Paul Audi, Tenir tête. Après le 7 octobre. Fayard.

En progressant dans la lecture de ce beau livre, je me se suis senti conquis par le ton mesuré, le côté apaisant de ses développements, même si les sujets dont il traite sont tout sauf calmes et placides. C’est pourtant ce que j’ai ressenti. On y parle de cet insoluble conflit entre les Israéliens et les Palestiniens. Son auteur réussit donc un véritable tour de force.
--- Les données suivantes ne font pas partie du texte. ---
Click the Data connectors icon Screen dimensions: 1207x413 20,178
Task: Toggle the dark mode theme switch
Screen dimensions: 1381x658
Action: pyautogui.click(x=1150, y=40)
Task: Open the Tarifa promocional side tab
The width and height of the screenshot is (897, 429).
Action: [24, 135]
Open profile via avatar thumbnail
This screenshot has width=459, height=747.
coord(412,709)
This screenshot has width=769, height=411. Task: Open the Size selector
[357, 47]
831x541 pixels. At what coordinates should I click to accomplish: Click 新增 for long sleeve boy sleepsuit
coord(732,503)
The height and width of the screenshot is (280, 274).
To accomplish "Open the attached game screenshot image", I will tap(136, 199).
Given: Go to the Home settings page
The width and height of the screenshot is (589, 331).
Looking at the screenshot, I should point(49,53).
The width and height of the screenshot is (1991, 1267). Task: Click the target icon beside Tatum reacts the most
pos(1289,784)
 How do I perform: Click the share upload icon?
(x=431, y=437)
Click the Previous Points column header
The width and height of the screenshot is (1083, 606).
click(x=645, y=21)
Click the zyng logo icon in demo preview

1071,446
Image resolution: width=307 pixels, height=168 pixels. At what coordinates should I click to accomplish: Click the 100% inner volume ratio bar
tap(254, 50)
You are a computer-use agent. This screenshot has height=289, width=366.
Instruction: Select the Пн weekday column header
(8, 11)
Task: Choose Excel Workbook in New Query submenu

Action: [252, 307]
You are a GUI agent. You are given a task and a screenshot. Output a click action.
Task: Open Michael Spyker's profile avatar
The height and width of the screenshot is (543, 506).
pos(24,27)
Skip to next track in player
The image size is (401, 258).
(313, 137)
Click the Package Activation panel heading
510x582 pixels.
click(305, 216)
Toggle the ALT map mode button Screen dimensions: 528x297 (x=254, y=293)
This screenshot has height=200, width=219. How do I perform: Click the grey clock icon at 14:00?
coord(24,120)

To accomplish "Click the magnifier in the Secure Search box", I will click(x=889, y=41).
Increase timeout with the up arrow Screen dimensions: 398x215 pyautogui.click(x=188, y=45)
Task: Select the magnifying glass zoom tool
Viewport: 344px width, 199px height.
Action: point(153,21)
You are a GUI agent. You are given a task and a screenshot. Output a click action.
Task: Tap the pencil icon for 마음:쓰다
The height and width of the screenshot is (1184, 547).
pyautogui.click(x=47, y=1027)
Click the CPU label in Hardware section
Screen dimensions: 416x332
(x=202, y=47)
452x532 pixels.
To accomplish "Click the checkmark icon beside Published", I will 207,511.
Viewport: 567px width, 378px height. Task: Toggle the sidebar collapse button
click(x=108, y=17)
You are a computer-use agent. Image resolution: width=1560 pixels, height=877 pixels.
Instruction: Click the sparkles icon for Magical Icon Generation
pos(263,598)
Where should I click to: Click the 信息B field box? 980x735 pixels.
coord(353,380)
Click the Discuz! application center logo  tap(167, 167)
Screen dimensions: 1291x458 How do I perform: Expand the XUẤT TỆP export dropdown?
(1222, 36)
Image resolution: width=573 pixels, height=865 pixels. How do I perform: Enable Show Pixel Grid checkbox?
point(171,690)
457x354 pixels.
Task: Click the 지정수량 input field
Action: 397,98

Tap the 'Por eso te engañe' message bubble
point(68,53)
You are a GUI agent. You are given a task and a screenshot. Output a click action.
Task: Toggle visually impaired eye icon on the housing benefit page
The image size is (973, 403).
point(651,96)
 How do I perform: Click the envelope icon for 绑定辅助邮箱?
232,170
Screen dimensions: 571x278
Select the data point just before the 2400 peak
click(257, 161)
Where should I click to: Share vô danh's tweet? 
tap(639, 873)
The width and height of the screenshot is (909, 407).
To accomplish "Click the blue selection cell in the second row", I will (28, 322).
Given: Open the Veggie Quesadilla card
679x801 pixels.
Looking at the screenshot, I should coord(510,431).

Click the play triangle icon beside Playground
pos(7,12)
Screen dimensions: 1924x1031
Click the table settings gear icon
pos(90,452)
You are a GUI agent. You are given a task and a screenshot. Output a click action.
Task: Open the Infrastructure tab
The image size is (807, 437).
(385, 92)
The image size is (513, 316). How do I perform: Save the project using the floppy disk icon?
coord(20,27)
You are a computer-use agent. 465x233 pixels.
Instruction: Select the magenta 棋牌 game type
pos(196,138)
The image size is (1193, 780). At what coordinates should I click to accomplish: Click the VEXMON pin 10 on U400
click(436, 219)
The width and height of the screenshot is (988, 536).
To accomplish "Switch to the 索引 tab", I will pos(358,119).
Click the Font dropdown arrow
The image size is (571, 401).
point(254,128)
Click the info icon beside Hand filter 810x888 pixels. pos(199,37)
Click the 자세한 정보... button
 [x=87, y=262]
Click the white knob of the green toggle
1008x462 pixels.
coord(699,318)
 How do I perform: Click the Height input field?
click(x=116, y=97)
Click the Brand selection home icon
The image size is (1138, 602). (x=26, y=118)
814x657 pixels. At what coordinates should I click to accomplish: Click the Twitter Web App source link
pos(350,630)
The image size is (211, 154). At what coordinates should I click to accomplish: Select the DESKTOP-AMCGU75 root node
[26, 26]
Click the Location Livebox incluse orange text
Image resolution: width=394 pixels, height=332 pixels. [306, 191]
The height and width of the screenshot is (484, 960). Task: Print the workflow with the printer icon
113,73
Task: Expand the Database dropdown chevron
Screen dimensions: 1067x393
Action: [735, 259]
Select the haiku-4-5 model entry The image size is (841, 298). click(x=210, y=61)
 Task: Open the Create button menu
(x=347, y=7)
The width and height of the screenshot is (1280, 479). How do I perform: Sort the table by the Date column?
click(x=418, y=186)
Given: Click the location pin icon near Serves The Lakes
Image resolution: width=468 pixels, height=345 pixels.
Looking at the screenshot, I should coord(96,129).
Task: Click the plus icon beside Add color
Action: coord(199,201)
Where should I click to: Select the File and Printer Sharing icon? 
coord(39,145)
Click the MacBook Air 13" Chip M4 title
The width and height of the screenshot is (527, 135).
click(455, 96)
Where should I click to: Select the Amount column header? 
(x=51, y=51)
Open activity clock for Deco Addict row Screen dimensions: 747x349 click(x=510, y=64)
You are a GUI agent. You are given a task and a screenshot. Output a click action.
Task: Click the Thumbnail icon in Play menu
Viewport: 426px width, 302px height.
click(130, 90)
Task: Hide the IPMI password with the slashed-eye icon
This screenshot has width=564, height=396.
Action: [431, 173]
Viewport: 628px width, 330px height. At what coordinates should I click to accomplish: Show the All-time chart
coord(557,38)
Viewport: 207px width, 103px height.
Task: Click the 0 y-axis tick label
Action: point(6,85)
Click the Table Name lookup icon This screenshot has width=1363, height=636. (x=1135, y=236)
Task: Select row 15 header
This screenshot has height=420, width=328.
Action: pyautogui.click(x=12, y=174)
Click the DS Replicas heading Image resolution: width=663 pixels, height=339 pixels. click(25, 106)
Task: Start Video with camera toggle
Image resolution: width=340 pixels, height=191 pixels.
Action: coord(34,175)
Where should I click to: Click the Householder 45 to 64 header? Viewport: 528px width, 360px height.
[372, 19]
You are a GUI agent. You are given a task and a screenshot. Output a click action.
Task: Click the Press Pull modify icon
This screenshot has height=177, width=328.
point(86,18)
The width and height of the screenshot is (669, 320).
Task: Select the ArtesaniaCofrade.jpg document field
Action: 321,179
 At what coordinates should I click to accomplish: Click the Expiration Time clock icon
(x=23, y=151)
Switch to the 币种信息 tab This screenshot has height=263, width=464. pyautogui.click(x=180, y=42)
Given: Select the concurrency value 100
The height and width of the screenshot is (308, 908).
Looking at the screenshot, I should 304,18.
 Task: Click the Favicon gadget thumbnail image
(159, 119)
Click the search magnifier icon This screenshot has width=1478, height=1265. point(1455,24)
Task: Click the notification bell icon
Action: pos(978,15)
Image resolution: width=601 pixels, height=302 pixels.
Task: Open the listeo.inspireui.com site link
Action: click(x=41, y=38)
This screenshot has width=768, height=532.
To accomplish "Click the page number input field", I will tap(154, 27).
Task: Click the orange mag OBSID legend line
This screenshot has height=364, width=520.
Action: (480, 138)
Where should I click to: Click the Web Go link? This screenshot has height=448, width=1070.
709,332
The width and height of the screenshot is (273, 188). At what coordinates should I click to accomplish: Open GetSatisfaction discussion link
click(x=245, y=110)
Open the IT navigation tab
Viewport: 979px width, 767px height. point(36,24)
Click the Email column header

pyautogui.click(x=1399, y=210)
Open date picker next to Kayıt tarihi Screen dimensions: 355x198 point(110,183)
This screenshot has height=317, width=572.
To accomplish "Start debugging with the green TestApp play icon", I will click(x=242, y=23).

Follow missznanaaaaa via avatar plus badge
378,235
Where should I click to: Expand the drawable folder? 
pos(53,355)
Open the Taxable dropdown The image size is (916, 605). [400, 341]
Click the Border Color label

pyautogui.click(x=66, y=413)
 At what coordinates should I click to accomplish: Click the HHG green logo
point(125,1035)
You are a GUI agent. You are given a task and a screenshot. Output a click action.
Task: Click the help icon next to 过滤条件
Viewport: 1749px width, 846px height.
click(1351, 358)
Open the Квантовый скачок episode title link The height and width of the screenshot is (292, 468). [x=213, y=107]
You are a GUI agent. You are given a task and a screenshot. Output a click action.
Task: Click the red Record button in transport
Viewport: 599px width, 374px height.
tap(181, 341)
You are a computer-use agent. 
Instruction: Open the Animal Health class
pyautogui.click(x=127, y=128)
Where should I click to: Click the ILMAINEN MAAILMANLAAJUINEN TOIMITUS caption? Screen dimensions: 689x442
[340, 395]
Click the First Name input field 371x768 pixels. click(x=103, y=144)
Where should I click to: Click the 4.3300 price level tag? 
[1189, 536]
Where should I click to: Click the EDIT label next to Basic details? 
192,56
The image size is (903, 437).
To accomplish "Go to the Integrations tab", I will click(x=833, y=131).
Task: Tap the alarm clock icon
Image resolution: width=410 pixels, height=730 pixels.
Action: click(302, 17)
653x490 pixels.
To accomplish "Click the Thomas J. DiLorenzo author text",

Une phrase a retenu toute mon attention, à raison, je crois, car elle constitue l’épine dorsale du livre : … avec ce qui me préoccupe : la haine immuable dont les juifs sont victimes en tant que juifs.

Dans son nouveau livre, le philosophe Paul Audi met en scène un échange de lettres entre deux amis sidérés par l’explosion de la judéophobie après le 7 Octobre, et qui tentent d’éclairer la nuit par leur dialogue.

Une telle déclaration, en toute innocence et en toute sincérité a évoqué en moi un passage talmudique concernant l’honnête intellectuelle et l sincérité en général : les paroles qui sortent du cœur touchent obligatoirement le cœur (de celui auquel on s’adresse)… (ha-devarim ha-yostime min ha aev nikhnassim el ha mlev).. Mais ce n’est pas tout.. Quand je prends connaissance des autres développements de l’auteur sur l’antisémitisme -qui a le front cet an-ci de relever la tête- je me souviens d’autres témoignages de l’impossibilité d’extirper l’antisémitisme, cette pathologie de l’âme qui pousse les êtres humains à plaquer leur propre haine sur d’autres, de préférence, hélas, les juifs… Je ne puis m’empêcher de faire ici référence au livre d’un juif allemand, Théodore Lessing, , auteur d’un curieux ouvrage, La haine juive de soi-même (Berlin, 193, (livre que j’ai traduit de l’allemand il y a quelques décennies). A force d’être haï par les autres, les juifs en sont venus à se haïr eux-mêmes…

 

Au cours de mes nombreuses lectures sur l’histoire intellectuelle et religieuse des juifs, j’ai trouvé une déclaration qui mérite d’être citée dans le contexte qui nous occupe. Il s’agit d’un auteur allemand vivant au XIXe siècle, Théodore Mommsen, grand spécialiste de la Rime antique et qui disait ceci : Quand Israël a fait son apparition sur la scène de l’histoire mondiale, il n’était pas seul, mais était accompagné d’un frère jumeau, l’antisémitisme ! Je crois que cela se passe de commentaire. Mais, ce n’est pas tout. Le même professeur, le seul de tutte l’université allemande à avoir soutenu Heinrich Grëtz dans sa querelle avec Heinrich von Treitschke, reconnaissait que nous serions enfin à l’abri des querelles antisémites si les juifs acceptaient enfin de se… convertir au protestantisme. C’est dire !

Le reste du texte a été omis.